>>>>>

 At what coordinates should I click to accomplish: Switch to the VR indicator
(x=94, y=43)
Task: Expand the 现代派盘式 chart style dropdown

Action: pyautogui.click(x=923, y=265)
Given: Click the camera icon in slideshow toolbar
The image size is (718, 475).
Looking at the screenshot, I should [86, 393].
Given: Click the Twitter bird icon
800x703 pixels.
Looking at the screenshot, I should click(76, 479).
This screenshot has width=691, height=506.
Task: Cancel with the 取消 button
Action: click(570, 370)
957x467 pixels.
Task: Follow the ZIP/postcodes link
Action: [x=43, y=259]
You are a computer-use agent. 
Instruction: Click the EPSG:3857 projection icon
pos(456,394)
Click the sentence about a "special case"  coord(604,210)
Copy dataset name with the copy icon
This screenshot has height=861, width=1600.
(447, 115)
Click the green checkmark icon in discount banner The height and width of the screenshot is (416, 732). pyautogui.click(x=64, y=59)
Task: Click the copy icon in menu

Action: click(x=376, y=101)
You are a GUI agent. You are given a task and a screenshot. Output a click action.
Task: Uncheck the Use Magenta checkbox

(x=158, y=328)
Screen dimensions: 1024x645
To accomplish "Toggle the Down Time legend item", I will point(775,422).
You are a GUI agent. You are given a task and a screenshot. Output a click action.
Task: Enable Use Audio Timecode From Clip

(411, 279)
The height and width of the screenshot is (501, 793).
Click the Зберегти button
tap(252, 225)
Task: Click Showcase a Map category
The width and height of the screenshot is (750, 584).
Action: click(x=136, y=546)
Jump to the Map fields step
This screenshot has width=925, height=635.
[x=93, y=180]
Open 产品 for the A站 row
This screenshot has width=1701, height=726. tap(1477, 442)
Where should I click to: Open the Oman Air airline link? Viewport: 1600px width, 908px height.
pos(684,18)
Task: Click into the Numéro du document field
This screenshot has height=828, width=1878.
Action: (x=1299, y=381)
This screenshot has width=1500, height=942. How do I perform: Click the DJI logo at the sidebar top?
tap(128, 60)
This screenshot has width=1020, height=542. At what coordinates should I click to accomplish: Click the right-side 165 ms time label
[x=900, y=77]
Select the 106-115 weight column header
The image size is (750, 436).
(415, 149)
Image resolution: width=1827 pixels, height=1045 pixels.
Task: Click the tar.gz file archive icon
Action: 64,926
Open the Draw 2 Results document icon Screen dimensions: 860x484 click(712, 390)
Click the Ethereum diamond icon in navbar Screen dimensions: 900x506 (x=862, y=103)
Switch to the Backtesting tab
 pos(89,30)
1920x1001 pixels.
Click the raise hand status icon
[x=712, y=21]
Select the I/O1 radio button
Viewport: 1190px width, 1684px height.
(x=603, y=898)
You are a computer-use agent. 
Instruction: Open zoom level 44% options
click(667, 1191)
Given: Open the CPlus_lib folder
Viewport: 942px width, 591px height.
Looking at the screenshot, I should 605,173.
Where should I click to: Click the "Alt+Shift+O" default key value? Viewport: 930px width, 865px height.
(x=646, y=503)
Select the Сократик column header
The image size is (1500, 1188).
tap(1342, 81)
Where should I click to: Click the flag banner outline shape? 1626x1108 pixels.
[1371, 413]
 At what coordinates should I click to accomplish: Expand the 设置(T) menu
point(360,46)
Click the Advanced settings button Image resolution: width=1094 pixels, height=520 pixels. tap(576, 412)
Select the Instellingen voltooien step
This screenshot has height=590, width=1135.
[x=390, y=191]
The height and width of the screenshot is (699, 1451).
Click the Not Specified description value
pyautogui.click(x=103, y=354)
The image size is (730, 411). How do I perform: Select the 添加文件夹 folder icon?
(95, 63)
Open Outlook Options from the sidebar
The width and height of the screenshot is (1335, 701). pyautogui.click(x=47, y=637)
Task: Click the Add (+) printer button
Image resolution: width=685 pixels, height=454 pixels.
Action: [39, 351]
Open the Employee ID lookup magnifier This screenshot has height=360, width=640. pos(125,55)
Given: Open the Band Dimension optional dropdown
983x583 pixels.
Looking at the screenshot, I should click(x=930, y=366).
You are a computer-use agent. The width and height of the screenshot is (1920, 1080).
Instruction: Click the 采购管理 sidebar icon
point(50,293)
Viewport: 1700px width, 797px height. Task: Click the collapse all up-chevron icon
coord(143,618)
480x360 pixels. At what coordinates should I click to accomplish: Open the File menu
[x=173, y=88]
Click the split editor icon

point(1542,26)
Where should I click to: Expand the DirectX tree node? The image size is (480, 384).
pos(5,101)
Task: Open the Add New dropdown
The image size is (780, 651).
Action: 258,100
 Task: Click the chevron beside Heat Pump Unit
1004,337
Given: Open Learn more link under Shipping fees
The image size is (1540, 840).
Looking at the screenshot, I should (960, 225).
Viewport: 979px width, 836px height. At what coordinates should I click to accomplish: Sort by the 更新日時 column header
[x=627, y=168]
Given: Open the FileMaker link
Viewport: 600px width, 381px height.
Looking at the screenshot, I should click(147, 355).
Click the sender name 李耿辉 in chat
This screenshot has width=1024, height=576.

<<<<<

## WHAT IS EXPECTED:
Only the lines from the beginning of the material above through the line with "Given: Click the Twitter bird icon" are wanted; extract them exactly.

## EXERCISE RESULT:
 At what coordinates should I click to accomplish: Switch to the VR indicator
(x=94, y=43)
Task: Expand the 现代派盘式 chart style dropdown

Action: pyautogui.click(x=923, y=265)
Given: Click the camera icon in slideshow toolbar
The image size is (718, 475).
Looking at the screenshot, I should [86, 393].
Given: Click the Twitter bird icon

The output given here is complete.